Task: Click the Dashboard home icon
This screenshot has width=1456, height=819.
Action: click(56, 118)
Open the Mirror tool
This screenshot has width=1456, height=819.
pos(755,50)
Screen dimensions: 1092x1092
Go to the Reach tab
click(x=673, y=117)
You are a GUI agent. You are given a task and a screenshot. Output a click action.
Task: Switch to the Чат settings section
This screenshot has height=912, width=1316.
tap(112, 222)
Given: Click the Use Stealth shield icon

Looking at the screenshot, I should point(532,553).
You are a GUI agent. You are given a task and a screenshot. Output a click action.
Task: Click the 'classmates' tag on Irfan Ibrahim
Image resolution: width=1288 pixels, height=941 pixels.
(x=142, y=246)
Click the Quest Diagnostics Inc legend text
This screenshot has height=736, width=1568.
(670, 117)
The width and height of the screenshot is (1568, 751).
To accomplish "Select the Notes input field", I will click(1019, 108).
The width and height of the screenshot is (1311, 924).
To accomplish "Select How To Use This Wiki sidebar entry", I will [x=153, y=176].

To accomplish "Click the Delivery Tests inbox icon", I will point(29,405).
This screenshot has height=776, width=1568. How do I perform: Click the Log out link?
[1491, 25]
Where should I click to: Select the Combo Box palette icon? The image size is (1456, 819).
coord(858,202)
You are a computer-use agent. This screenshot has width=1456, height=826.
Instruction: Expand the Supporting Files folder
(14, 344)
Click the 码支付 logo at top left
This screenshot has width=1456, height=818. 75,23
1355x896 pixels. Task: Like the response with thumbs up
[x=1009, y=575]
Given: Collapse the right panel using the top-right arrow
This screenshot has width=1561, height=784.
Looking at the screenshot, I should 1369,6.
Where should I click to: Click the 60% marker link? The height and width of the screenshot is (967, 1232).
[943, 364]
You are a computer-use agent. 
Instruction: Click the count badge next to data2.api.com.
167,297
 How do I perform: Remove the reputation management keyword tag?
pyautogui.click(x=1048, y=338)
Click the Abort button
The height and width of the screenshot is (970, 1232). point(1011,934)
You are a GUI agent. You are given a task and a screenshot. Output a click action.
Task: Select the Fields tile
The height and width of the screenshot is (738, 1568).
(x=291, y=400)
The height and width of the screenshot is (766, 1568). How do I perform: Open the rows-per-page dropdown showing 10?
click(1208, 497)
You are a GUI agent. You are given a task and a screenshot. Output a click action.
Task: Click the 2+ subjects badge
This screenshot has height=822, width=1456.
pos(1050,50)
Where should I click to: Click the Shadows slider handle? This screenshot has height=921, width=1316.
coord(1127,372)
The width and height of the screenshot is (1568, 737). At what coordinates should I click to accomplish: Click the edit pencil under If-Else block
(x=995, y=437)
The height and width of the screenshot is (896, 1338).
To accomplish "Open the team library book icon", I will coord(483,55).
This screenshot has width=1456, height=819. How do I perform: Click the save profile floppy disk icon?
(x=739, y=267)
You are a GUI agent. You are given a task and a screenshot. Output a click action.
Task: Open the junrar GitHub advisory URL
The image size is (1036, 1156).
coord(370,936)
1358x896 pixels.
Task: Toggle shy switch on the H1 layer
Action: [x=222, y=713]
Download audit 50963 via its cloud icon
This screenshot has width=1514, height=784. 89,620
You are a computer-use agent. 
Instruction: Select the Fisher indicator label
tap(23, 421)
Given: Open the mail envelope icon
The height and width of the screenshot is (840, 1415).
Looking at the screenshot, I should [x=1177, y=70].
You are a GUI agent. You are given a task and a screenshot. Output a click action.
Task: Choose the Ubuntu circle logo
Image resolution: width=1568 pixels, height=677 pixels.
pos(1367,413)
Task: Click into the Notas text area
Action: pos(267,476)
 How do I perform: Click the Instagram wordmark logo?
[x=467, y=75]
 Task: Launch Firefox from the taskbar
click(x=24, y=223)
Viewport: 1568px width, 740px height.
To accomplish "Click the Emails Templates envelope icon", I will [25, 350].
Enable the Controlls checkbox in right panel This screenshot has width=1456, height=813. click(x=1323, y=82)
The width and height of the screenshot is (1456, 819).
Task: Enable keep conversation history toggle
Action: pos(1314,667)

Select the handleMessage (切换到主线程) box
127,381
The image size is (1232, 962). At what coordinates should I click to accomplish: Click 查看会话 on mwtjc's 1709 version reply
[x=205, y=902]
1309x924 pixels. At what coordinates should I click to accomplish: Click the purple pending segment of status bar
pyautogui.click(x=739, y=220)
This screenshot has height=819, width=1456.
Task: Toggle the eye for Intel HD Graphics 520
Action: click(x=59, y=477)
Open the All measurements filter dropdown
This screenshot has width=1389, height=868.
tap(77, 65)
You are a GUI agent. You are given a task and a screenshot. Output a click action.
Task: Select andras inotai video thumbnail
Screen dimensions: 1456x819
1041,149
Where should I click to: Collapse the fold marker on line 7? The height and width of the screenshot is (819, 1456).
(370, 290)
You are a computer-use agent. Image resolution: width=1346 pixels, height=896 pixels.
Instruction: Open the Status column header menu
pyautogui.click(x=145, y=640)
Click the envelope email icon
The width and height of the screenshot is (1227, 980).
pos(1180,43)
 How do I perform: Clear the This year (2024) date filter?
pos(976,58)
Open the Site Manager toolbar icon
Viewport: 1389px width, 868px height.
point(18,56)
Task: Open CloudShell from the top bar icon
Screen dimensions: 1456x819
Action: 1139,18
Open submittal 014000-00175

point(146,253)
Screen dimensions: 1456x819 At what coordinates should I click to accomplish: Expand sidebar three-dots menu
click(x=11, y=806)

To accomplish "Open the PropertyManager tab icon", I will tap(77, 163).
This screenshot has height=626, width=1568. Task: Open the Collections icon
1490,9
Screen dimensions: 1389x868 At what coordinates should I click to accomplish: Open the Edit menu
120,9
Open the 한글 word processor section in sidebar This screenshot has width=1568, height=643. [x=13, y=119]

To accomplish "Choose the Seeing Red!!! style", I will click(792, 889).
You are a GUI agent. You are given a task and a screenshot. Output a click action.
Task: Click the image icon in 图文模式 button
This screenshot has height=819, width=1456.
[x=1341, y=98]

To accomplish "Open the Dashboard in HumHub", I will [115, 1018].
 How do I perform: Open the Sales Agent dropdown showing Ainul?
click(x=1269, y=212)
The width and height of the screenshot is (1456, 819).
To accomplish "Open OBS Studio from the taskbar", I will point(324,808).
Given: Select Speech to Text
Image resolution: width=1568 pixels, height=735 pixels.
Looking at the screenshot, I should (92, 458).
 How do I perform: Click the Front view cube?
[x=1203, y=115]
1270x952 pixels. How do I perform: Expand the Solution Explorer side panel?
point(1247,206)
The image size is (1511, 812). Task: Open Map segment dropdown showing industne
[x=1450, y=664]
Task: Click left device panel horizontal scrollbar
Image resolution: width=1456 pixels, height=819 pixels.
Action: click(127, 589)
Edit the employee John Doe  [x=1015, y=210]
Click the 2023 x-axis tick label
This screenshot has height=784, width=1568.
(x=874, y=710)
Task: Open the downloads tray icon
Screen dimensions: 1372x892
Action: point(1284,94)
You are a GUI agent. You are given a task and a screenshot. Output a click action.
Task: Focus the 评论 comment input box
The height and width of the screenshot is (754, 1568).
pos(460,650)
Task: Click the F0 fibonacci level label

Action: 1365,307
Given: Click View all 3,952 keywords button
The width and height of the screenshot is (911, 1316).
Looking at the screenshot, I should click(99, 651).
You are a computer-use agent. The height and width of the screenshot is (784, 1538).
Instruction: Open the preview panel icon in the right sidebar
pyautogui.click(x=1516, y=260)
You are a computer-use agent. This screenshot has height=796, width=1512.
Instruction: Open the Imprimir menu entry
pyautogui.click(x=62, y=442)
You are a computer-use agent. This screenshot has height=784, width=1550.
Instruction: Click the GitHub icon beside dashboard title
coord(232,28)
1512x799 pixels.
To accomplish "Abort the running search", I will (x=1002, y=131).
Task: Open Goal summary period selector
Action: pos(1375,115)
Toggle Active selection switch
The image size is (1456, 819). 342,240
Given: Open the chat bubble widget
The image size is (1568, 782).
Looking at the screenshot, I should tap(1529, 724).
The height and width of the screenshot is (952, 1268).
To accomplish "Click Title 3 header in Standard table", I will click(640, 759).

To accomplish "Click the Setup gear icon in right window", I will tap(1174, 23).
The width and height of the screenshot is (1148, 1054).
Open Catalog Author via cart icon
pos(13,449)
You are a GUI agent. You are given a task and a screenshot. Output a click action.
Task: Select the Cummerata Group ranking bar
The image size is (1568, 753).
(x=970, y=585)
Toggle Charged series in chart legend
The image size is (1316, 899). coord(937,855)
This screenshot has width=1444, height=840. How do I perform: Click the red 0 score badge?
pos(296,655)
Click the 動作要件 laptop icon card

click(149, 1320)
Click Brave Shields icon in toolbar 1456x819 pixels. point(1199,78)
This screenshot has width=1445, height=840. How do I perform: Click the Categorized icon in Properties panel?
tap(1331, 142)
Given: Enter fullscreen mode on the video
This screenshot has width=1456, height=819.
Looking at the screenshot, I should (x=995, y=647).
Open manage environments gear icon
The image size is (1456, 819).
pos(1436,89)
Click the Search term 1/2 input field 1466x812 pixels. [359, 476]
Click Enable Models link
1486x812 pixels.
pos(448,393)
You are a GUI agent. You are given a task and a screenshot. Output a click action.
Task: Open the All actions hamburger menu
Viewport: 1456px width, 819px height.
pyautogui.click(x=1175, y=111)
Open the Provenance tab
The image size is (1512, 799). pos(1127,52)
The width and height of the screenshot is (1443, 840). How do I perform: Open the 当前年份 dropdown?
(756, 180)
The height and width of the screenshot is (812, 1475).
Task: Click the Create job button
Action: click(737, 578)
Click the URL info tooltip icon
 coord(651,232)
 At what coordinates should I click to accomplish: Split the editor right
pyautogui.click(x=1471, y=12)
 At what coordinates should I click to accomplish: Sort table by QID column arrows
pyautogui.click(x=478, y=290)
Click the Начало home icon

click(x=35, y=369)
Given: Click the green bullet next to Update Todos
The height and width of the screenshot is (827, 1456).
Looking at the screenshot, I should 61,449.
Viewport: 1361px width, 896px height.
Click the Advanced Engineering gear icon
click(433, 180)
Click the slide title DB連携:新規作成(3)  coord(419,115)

Work to be completed:
In the data above, find the line that contains "Instruction: Open the Imprimir menu entry" and the line that contains "1512x799 pixels.". Repeat exactly those lines and every line between them, and only those.

Output for this exercise:
Instruction: Open the Imprimir menu entry
pyautogui.click(x=62, y=442)
You are a computer-use agent. This screenshot has height=784, width=1550.
Instruction: Click the GitHub icon beside dashboard title
coord(232,28)
1512x799 pixels.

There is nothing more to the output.